Exercise directions. Scan the entries below for lines holding "three". Give the number of such lines alone.

Excerpted data.
——

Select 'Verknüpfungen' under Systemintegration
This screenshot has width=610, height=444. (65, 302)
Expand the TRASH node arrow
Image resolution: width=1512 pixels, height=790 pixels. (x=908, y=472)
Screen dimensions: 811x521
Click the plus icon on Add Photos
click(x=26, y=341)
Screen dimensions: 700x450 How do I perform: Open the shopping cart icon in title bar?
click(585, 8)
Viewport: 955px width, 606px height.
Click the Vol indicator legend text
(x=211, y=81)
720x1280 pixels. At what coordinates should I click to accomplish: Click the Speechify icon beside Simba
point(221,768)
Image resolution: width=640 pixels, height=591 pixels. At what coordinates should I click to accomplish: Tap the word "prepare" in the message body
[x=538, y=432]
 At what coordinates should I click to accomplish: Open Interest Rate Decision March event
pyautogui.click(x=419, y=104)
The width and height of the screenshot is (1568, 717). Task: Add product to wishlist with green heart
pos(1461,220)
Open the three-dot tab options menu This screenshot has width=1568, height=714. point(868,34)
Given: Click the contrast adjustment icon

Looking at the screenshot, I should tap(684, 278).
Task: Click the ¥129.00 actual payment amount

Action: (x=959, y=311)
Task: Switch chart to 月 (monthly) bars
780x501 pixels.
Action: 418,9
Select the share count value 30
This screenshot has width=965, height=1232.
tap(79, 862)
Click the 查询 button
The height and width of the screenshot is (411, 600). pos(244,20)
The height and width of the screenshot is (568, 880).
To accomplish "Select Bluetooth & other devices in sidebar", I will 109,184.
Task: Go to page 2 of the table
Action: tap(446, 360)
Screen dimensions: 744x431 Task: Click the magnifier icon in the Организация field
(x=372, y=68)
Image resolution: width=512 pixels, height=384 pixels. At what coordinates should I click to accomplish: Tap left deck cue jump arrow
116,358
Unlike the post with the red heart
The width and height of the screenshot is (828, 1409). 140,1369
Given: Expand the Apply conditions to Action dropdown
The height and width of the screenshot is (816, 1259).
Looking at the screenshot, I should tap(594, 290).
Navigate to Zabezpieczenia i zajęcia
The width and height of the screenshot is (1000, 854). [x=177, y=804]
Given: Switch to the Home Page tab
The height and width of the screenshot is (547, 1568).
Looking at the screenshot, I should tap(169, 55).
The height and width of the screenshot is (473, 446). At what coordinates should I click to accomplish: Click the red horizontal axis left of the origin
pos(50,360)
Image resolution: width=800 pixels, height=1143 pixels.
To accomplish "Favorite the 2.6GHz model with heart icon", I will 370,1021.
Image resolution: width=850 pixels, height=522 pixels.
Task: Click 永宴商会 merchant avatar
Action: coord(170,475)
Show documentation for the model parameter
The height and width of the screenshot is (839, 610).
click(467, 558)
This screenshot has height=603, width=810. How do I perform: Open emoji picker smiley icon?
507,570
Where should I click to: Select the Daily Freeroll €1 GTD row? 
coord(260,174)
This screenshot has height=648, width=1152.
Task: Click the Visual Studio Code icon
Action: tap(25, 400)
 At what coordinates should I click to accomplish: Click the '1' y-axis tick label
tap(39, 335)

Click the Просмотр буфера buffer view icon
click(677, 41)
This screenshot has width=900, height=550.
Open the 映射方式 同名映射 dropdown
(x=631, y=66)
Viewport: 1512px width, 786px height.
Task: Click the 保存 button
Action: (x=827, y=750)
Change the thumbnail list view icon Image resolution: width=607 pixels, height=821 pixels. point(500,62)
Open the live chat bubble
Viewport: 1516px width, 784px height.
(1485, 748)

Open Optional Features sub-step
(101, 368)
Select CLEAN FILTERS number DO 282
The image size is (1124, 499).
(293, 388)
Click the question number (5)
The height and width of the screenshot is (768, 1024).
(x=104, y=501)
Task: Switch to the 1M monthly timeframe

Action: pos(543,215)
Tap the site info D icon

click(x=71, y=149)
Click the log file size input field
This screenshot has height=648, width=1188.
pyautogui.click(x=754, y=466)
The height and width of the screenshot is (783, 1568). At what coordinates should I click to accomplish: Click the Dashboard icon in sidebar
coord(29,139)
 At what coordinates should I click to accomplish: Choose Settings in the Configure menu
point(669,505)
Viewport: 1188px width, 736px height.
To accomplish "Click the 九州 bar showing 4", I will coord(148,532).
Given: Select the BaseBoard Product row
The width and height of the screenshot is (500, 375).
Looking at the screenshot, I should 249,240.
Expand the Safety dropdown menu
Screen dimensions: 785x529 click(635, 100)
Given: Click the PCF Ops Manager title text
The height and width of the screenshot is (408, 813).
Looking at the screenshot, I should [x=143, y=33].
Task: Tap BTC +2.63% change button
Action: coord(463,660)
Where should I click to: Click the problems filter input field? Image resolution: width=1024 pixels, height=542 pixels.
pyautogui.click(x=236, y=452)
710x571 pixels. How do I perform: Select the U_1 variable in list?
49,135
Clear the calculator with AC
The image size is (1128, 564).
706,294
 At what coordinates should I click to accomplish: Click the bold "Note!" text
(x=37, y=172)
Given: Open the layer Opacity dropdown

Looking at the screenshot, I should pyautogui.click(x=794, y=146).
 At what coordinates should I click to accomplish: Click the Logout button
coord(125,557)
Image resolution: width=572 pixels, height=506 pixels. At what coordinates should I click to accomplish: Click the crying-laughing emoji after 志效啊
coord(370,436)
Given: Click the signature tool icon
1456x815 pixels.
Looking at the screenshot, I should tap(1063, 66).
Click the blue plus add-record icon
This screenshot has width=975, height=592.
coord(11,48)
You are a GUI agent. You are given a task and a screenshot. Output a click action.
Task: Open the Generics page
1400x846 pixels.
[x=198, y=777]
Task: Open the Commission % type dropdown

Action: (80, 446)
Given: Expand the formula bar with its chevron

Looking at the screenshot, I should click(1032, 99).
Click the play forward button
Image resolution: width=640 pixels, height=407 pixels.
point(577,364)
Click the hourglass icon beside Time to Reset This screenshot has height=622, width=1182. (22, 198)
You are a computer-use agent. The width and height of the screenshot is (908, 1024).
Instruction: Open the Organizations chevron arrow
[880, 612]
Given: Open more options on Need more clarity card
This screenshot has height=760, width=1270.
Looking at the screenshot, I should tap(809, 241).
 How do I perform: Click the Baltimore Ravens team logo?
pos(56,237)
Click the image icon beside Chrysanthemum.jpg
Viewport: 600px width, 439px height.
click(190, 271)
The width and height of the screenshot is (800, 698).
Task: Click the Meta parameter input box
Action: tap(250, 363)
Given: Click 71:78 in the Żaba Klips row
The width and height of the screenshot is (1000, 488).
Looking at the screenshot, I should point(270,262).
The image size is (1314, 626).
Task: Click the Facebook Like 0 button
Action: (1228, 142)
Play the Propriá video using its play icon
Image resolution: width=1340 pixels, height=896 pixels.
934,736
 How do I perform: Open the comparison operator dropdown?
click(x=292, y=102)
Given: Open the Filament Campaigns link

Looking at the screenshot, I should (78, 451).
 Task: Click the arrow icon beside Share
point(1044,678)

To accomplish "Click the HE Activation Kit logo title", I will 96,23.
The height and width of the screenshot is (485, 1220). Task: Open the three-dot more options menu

——

Answer below. 2